● Things to do
A. Set down verbatim the portion of the passage on 1968 pennies that begins at the words "I remember sitting" and stops after the words "content and SEO.".
B. Continue the passage on the value of 1968 pennies, starting immediately after its final sentence.

● Text passage
+++
I remember sitting on my grandfather’s dusty attic floor, a cigar box of old coins in my lap. Most were common, but a handful of shiny 1968 Lincoln cents caught my eye. “Are any of these special?” I wondered. That single question sparked a decades-long passion for numismatics, running parallel to my work in content and SEO.
What I quickly learned, and what I want to share with you, is a simple but crucial secret: the true value of a 1968 penny isn’t just about its existence, but about a tiny letter stamped below the date. This mint mark is the starting point that separates a pocket-change coin from a valuable collector’s item.
In this guide, I’ll walk you through the exact same process I use to evaluate these coins. We’ll demystify the mint marks, explore how a coin’s condition dramatically changes its price, and even uncover the rare errors that could be hiding in your collection. You’ll leave here knowing exactly what to look for and how to determine what your 1968 penny is really worth.
What’s a 1968 Penny Actually Worth? A Quick Guide
Let’s get straight to the point. The value of your 1968 Lincoln Memorial Cent depends almost entirely on its mint mark and its condition, also known as its “grade.” A worn, circulated coin is worth much less than a pristine, “uncirculated” one that looks like it just left the mint.
+++
● Information supplied
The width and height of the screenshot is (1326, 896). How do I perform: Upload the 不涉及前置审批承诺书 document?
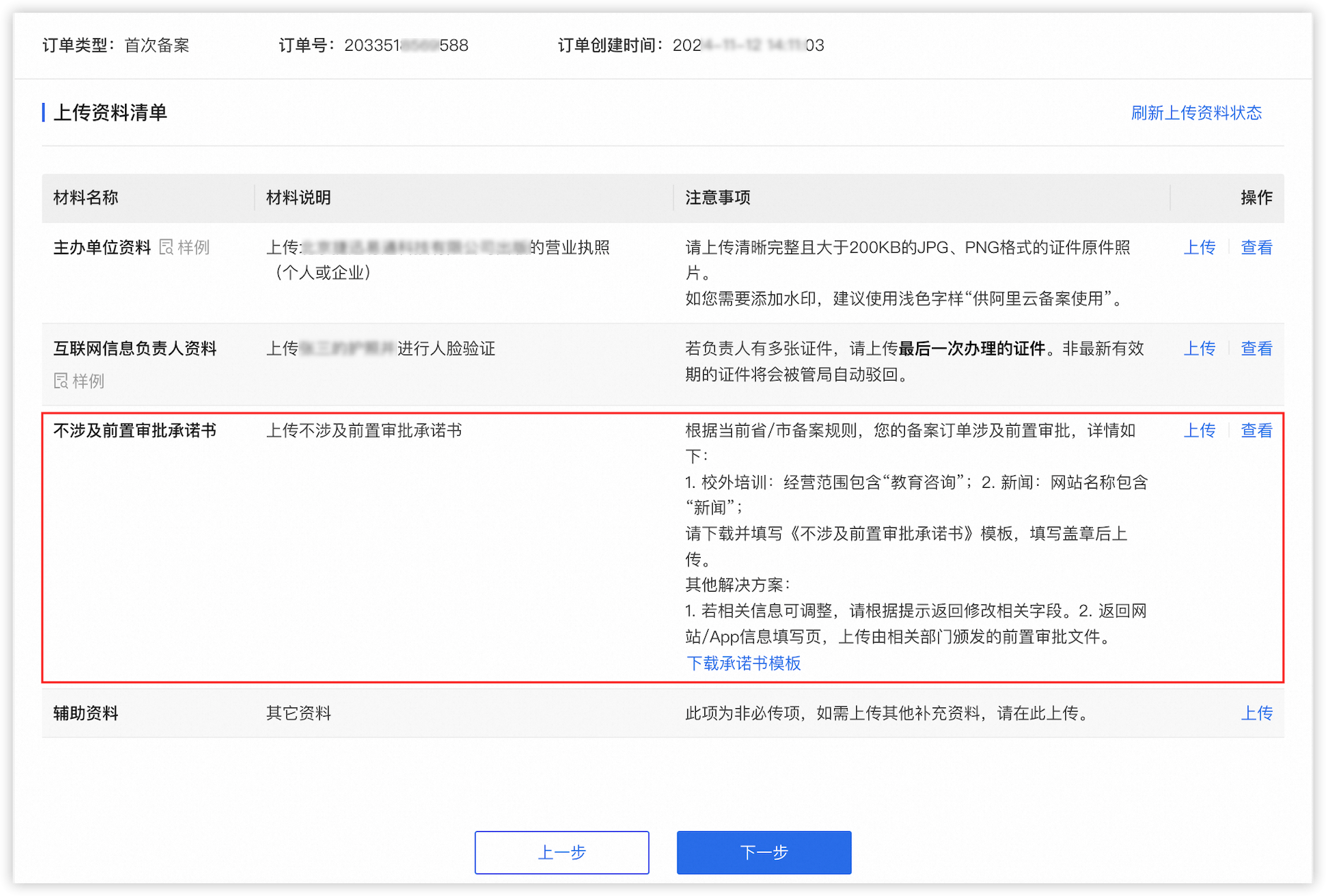pos(1199,430)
+++
● Answers per task
A.
I remember sitting on my grandfather’s dusty attic floor, a cigar box of old coins in my lap. Most were common, but a handful of shiny 1968 Lincoln cents caught my eye. “Are any of these special?” I wondered. That single question sparked a decades-long passion for numismatics, running parallel to my work in content and SEO.

B.
Here’s a quick-reference chart to give you a general idea of the values you can expect in 2026. Note that “MS” stands for “Mint State,” a grading scale for uncirculated coins from 60 to 70.
| Mint Mark (Variety) | Average Circulated Value | Uncirculated (MS-65) Value |
|---|---|---|
| 1968 (No Mint Mark) | $0.05 – $0.15 | $1 – $5+ |
| 1968-D | $0.05 – $0.15 | $1 – $5+ |
| 1968-S | $0.10 – $0.30 | $2 – $8+ |
| 1968-S (Proof) | N/A (Not circulated) | $3 – $10+ |
As you can see, most 1968 pennies you find in circulation are not retirement-makers. However, the real excitement begins when we look at coins in pristine condition or those with rare errors.
Finding Your 1968 Penny’s Mint Mark: A Simple Guide
First things first, you need to identify which of the three main varieties of the 1968 penny you have. This all comes down to finding the mint mark. Don’t worry, it’s easy to locate.
Where is the Mint Mark Located?
On a 1968 Lincoln cent, the mint mark is a small capital letter located on the “obverse” (front) of the coin, right below the date “1968.” You may need a magnifying glass to see it clearly, especially on a worn coin.
The Three Varieties of the 1968 Lincoln Cent
There are three possibilities for what you might find. Each tells you where the coin was made and has a different mintage number, which affects its rarity and value.
- 1968 (No Mint Mark): If you see the date “1968” but no small letter underneath it, your coin was struck at the Philadelphia Mint. This was the main U.S. Mint, and it produced over 2.8 billion pennies this year, making them very common.
- 1968-D: A small “D” below the date indicates your coin was made at the Denver Mint. Denver was even busier, striking over 4 billion pennies in 1968. These are also very common.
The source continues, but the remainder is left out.